Your objective:
Give back exactly the stretch of data below from the line holding "Enter fullscreen map mode" through the line holding "Given: Open the address", both ends included, and leave the remaining lines out.

Stored dataset items
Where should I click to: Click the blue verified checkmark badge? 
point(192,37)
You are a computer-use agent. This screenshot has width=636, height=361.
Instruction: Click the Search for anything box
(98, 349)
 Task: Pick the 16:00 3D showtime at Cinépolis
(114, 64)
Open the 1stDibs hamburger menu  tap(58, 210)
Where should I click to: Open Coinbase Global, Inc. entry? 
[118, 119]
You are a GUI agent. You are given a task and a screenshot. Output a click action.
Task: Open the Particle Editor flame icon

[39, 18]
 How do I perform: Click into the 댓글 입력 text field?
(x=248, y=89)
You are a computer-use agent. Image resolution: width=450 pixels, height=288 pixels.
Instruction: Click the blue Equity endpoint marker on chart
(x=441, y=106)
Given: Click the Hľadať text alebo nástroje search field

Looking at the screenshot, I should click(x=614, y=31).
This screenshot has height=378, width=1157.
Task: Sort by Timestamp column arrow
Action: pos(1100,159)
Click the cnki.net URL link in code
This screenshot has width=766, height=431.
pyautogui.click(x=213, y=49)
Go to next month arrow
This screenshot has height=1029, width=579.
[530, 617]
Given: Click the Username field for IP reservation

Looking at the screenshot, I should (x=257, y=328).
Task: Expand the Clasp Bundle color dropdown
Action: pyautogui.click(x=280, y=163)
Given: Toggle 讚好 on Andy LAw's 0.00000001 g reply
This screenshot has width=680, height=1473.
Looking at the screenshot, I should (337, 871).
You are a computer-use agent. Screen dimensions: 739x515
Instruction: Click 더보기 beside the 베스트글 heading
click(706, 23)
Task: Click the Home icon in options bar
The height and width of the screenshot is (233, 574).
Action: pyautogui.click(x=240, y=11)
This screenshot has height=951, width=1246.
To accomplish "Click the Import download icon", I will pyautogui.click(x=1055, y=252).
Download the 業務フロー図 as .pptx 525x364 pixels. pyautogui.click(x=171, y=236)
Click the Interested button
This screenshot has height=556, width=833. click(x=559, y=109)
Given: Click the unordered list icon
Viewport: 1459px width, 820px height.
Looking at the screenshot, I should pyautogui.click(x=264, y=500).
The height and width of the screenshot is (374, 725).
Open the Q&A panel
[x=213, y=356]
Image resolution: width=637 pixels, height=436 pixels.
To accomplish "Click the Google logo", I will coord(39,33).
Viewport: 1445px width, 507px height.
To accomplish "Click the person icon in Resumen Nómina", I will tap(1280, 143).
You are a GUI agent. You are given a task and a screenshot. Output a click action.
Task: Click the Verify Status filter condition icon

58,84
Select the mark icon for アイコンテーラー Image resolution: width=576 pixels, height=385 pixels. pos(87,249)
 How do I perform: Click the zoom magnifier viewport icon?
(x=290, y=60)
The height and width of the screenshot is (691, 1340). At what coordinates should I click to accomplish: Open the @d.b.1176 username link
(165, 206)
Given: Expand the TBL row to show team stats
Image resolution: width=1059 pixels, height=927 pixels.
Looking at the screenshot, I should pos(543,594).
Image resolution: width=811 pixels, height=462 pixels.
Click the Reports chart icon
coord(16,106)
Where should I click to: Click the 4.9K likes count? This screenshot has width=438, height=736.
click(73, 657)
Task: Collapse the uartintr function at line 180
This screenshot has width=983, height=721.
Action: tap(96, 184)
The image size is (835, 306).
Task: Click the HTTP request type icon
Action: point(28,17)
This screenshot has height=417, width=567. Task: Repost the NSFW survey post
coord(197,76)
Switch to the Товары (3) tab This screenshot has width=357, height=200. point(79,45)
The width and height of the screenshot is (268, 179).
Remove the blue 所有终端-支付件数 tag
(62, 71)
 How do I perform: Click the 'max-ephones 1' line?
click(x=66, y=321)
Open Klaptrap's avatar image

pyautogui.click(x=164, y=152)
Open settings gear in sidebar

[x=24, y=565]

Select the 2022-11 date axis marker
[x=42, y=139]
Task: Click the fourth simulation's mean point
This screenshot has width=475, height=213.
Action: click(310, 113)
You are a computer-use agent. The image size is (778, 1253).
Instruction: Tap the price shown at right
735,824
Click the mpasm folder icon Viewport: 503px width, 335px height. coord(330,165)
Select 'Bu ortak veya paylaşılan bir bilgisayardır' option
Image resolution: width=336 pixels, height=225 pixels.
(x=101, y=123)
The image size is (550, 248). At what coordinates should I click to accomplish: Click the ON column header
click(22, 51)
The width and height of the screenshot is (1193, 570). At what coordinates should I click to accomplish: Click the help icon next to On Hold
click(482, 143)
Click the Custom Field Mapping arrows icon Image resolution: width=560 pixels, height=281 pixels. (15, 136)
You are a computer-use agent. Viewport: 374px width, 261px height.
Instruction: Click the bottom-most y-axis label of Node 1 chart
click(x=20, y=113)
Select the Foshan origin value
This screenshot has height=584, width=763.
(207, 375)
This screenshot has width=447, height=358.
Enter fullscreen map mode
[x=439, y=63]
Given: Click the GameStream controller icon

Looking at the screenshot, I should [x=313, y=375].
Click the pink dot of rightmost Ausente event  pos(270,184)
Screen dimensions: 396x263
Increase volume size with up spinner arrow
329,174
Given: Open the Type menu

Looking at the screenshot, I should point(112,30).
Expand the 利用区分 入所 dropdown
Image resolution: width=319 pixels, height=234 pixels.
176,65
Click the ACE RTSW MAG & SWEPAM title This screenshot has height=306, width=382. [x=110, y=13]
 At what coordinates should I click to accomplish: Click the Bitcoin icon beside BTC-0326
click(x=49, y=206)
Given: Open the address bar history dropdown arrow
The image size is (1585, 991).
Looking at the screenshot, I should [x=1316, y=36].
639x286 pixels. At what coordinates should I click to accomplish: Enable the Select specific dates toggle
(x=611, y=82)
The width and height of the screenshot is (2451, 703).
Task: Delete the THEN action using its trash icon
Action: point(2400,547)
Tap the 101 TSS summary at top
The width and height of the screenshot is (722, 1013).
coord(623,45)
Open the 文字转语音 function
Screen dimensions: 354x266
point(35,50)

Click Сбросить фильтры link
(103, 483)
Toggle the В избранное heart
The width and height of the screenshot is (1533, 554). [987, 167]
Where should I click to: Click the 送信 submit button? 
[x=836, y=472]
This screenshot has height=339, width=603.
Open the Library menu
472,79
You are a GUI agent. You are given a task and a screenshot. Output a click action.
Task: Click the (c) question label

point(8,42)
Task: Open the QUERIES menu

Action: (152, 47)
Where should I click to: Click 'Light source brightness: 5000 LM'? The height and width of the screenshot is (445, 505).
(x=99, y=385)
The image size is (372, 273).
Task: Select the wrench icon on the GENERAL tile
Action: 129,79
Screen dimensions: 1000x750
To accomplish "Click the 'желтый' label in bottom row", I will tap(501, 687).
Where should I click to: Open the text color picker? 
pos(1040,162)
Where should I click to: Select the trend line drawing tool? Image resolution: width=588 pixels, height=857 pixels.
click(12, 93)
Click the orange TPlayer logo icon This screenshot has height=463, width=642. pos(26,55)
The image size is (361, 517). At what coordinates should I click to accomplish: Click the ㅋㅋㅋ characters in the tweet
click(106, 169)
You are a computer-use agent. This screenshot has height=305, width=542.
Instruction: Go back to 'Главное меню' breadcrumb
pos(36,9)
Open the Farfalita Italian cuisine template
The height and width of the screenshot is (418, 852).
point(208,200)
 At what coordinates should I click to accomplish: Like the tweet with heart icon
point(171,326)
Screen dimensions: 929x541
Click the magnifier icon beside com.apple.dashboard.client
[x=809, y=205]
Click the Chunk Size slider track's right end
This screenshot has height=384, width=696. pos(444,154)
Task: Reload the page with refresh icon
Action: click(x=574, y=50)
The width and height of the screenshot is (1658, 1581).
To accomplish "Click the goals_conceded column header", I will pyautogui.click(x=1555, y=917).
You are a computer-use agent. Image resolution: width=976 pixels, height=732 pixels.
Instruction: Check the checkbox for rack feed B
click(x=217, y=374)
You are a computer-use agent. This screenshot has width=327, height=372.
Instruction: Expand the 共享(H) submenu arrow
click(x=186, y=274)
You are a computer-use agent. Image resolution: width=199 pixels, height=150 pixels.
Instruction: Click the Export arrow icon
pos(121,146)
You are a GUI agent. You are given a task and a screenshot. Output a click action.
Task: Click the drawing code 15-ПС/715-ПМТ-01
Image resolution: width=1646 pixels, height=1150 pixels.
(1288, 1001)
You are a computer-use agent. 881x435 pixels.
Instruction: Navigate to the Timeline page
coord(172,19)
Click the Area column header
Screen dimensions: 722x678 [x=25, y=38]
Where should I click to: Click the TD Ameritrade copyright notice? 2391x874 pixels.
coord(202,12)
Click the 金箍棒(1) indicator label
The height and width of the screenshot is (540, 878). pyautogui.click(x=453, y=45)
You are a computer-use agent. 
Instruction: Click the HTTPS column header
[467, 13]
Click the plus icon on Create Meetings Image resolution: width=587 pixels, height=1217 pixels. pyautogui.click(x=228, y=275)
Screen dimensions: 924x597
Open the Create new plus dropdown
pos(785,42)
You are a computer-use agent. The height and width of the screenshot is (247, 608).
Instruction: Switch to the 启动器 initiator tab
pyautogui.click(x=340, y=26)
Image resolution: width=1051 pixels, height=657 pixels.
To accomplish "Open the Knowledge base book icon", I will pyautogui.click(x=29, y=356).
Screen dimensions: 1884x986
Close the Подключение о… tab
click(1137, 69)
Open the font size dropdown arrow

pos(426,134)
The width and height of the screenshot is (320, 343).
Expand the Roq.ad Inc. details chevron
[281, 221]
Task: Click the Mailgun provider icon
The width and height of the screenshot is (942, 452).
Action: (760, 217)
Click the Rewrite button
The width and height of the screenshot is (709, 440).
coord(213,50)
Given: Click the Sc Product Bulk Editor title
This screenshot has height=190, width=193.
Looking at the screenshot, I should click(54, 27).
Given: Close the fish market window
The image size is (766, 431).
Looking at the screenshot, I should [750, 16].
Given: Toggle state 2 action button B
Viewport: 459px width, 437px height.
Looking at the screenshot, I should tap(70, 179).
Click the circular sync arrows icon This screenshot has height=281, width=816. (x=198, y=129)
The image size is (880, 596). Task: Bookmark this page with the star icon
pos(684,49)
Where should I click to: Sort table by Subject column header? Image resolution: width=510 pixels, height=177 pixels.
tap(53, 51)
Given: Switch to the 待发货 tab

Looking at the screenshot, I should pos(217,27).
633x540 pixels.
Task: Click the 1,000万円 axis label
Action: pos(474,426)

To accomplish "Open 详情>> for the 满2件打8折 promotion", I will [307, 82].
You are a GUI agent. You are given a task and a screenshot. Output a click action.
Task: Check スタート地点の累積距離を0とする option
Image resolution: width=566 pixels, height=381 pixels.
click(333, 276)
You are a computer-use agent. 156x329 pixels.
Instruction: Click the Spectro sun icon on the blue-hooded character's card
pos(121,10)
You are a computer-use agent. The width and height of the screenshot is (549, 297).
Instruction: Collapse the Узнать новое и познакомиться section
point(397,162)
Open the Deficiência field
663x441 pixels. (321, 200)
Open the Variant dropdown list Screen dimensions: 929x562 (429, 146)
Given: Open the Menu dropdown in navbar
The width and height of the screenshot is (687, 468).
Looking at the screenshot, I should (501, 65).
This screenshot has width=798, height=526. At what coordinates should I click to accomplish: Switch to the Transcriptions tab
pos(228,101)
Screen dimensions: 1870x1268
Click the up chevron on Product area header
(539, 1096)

Response:
Enter fullscreen map mode
[x=439, y=63]
Given: Click the GameStream controller icon

Looking at the screenshot, I should [x=313, y=375].
Click the pink dot of rightmost Ausente event  pos(270,184)
Screen dimensions: 396x263
Increase volume size with up spinner arrow
329,174
Given: Open the Type menu

Looking at the screenshot, I should point(112,30).
Expand the 利用区分 入所 dropdown
Image resolution: width=319 pixels, height=234 pixels.
176,65
Click the ACE RTSW MAG & SWEPAM title This screenshot has height=306, width=382. [x=110, y=13]
 At what coordinates should I click to accomplish: Click the Bitcoin icon beside BTC-0326
click(x=49, y=206)
Given: Open the address bar history dropdown arrow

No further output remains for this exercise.